Kendi hakkımızda ve başkaları hakkında düşündüğümüz, söylediğimiz, yazdığımız şeyleri öğrenmemiz ve bilmemiz tek başına yeterli değildir; aynı zamanda sonunda başka insanların da kendileri ve bizim hakkımızda ne düşündüğünden, ne söylediğinden ve ne yazdığından haberdar olmalıyız.
İnsanlık, birbirleriyle tanışma zahmetine katlanmamış akrabalardan oluşur. Farklı kültürlere ait insanlar olarak ve daha genel anlamda, dünyada yaşayan erkekler ve kadınlar olarak birbirimizle nasıl iletişim kuracağımızı öğrenmek zorundayız. Dışlayıcı değil kucaklayıcı biçimde düşünmeyi, konuşmayı, yazmayı ve bir araya gelmeyi nasıl öğrenebiliriz?
Yoruba dilinde, "Atasözleri konuşmanın atlarıdır," denir; bu, karşılıklı konuşmada söz biterse, onu kaldığı yerden devam ettirecek şeyin atasözü olduğu anlamına gelir.

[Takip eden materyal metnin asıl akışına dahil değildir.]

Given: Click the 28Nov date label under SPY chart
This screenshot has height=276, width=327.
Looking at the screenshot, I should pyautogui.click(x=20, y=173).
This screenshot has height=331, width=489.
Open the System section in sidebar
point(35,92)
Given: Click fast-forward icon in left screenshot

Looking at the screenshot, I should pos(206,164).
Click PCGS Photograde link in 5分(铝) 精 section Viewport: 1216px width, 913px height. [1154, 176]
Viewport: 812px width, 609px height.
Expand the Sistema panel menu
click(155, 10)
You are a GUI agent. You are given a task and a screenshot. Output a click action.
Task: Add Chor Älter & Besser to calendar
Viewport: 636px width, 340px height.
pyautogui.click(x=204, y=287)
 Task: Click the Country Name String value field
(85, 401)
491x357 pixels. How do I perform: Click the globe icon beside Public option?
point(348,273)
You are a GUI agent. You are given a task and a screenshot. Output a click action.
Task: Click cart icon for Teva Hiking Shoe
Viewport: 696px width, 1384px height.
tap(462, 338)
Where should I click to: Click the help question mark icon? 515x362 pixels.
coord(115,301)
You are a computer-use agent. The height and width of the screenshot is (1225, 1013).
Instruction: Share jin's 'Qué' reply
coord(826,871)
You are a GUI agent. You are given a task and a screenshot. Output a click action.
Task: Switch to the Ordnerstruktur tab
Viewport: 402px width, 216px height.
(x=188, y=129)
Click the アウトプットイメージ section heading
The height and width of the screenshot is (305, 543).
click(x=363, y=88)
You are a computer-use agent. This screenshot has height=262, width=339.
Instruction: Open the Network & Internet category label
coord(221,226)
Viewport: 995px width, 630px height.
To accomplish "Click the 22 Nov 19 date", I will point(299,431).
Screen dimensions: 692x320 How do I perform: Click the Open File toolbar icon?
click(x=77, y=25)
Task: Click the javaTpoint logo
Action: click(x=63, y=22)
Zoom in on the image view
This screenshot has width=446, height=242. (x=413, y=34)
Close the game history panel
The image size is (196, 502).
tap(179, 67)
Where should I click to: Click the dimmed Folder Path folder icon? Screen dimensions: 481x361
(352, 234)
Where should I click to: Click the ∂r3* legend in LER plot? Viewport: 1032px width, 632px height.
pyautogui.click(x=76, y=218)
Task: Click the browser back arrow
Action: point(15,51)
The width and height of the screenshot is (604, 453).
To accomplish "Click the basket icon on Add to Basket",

Dakka'da bir kadın berberi, Bengalce bir atasözünü, müşterileri görsün diye aynanın üzerine asmıştı:
"Mutlu bir aile hayatı, iffetli kadınla olur,"
ve sonra kendi adına şu eklemeyi yapmıştı:
"Ama bunun koşulu, yanında iffetli bir erkek olmasıdır."